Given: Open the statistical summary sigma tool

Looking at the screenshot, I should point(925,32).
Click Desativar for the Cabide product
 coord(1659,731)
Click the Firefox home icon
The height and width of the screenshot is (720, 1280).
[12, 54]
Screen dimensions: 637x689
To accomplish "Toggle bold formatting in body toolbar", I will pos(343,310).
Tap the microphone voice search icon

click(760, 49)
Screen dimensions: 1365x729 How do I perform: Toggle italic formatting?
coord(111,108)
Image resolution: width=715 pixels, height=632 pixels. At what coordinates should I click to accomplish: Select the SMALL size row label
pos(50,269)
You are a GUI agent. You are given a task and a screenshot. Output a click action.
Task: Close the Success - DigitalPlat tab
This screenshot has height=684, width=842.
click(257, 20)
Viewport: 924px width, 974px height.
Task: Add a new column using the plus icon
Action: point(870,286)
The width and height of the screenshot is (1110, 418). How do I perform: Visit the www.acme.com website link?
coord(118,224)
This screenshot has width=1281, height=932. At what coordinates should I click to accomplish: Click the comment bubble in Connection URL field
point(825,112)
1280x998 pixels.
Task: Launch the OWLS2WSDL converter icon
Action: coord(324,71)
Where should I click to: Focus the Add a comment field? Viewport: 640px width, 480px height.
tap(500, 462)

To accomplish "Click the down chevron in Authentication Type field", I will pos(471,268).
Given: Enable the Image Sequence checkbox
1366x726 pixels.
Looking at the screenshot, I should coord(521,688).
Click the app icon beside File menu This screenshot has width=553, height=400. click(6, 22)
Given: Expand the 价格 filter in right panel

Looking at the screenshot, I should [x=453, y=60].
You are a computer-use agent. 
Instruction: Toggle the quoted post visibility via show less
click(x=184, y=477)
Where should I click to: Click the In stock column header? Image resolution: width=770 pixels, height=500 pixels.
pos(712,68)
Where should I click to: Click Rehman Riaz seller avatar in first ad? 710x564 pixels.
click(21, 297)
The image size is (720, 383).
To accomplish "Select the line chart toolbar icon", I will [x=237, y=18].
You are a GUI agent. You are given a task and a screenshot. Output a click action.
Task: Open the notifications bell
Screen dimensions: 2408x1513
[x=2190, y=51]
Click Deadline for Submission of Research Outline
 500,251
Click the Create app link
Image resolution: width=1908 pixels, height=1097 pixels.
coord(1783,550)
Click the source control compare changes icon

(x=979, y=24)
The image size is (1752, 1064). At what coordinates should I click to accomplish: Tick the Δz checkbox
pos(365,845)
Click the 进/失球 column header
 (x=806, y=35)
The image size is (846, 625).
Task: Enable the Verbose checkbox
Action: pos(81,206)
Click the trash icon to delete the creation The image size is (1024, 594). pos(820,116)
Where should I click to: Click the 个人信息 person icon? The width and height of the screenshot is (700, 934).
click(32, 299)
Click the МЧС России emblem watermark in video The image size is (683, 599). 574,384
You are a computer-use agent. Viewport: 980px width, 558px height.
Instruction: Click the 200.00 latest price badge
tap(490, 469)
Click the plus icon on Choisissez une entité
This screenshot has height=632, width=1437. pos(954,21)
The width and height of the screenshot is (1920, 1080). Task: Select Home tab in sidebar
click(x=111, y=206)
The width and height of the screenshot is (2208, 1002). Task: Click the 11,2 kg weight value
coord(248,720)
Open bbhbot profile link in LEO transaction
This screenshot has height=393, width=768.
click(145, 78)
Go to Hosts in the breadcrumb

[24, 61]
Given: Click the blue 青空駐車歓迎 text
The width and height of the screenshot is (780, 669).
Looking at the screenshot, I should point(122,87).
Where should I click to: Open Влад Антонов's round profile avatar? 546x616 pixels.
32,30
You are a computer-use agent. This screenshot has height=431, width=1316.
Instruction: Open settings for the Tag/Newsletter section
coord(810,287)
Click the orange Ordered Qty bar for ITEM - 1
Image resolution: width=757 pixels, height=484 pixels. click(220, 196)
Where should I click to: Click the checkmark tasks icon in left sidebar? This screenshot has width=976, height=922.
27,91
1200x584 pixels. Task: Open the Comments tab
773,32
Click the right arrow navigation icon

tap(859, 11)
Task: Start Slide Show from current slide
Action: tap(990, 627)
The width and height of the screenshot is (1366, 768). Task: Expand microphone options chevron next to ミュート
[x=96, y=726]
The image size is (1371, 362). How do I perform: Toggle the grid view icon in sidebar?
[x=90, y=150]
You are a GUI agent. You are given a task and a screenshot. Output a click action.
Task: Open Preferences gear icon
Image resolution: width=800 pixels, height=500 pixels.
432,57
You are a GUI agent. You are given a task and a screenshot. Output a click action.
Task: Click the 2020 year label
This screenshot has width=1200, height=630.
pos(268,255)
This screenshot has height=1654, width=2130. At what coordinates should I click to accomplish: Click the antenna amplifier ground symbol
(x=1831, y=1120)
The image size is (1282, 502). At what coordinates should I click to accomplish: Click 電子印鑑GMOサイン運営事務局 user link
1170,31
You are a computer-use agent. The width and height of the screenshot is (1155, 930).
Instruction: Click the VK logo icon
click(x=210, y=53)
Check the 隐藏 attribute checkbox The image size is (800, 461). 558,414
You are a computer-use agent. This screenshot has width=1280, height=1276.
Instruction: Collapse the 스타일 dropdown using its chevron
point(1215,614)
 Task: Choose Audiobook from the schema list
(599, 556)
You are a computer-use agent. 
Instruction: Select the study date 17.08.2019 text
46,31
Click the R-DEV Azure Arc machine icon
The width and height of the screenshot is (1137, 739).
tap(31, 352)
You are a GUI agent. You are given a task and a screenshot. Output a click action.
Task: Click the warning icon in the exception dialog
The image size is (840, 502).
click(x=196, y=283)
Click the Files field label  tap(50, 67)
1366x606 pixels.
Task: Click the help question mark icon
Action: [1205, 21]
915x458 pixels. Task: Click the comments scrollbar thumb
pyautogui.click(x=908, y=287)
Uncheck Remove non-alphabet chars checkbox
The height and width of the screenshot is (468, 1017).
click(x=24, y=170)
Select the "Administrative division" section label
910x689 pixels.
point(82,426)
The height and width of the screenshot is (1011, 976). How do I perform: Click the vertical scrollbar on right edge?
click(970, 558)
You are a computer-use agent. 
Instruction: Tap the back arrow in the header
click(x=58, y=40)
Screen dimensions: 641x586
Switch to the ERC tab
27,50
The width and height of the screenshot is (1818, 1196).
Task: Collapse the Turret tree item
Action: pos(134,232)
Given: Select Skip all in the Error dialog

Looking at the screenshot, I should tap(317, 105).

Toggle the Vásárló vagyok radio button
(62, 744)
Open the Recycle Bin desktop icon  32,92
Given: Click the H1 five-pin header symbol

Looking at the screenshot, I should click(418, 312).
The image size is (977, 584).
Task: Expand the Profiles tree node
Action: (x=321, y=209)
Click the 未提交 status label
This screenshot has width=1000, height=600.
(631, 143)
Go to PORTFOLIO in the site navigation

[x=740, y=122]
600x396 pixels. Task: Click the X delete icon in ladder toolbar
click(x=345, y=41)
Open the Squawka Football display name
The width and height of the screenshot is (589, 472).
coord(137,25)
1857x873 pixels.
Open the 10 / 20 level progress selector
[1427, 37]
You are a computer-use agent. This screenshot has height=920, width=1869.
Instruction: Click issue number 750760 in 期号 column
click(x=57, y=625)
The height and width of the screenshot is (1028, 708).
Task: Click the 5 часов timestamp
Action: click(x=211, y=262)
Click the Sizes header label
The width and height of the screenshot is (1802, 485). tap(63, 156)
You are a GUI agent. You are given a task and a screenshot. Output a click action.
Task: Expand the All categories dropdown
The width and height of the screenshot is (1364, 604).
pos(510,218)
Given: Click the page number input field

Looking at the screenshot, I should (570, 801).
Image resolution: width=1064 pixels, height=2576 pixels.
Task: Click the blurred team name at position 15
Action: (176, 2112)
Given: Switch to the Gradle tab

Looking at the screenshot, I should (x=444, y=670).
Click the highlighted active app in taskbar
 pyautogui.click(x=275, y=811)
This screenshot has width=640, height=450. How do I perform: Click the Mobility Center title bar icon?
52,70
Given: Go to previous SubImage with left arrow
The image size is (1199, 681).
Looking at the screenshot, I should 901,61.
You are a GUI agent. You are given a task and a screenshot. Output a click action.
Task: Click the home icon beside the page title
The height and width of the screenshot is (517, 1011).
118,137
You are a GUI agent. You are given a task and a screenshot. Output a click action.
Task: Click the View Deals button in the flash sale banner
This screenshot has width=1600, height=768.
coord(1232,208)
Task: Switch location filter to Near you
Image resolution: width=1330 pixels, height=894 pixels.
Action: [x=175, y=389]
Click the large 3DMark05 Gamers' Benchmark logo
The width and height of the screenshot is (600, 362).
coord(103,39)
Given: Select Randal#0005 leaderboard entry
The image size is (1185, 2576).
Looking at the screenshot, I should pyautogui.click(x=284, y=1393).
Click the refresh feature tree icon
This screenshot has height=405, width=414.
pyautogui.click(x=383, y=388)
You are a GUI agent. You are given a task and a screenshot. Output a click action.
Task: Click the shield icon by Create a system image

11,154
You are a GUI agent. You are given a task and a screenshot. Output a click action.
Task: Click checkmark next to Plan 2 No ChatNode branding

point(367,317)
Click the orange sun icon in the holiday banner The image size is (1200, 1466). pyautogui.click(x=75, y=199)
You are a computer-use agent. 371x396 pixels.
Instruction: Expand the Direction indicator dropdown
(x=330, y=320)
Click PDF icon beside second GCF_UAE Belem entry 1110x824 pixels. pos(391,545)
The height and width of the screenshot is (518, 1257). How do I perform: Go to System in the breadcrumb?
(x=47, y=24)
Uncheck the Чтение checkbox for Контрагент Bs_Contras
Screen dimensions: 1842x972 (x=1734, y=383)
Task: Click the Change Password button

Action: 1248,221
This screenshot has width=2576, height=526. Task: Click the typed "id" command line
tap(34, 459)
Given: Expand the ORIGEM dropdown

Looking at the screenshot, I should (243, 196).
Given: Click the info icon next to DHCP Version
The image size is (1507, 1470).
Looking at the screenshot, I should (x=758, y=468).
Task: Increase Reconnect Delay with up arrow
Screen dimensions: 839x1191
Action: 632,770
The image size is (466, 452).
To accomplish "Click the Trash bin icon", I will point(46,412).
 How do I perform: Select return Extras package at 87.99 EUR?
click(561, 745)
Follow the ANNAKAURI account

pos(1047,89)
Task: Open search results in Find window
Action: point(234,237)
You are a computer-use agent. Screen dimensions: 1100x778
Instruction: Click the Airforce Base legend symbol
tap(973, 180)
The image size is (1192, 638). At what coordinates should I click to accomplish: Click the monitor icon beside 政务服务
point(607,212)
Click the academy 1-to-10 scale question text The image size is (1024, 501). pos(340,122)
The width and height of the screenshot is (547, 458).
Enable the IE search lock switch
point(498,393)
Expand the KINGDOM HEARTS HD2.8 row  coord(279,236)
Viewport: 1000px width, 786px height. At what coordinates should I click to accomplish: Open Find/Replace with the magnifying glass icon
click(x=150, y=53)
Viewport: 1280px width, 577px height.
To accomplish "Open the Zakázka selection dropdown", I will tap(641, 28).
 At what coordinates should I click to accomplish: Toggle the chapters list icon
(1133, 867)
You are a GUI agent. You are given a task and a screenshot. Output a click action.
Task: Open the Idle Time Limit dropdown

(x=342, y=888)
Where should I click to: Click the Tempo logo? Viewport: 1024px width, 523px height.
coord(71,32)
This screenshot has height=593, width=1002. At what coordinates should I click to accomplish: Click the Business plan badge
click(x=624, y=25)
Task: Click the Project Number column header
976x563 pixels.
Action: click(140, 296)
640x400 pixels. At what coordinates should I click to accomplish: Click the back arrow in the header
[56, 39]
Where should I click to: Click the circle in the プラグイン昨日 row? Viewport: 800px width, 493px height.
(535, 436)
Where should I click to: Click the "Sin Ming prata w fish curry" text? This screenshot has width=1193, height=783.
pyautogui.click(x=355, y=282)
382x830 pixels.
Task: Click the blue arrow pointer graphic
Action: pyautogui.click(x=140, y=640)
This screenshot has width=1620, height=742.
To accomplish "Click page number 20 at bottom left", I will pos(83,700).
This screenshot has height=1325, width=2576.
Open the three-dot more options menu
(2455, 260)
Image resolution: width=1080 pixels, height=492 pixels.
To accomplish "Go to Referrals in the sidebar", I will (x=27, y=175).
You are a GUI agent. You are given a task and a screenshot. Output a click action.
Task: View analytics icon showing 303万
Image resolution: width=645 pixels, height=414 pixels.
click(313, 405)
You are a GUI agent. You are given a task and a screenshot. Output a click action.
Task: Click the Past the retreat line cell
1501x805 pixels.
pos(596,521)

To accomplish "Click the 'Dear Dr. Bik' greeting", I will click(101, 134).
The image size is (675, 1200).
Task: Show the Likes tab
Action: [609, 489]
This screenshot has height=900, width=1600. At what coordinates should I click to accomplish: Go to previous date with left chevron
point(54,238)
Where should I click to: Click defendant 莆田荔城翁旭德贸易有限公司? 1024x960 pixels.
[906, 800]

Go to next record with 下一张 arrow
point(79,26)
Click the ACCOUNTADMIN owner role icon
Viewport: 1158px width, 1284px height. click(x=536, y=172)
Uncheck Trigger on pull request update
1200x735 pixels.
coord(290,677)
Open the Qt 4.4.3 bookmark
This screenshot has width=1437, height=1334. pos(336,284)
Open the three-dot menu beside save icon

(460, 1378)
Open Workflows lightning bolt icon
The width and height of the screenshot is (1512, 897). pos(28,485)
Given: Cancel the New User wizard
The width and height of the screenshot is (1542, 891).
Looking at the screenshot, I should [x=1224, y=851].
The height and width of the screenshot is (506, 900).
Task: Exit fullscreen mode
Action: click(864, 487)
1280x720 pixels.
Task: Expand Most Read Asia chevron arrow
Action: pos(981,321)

** Problem **
The answer should be exactly the lines from the one that contains "Open the Qt 4.4.3 bookmark" through the end of the entries, both ends included, and nothing besides.

** Output for this exercise **
Open the Qt 4.4.3 bookmark
This screenshot has width=1437, height=1334. pos(336,284)
Open the three-dot menu beside save icon

(460, 1378)
Open Workflows lightning bolt icon
The width and height of the screenshot is (1512, 897). pos(28,485)
Given: Cancel the New User wizard
The width and height of the screenshot is (1542, 891).
Looking at the screenshot, I should [x=1224, y=851].
The height and width of the screenshot is (506, 900).
Task: Exit fullscreen mode
Action: click(864, 487)
1280x720 pixels.
Task: Expand Most Read Asia chevron arrow
Action: pos(981,321)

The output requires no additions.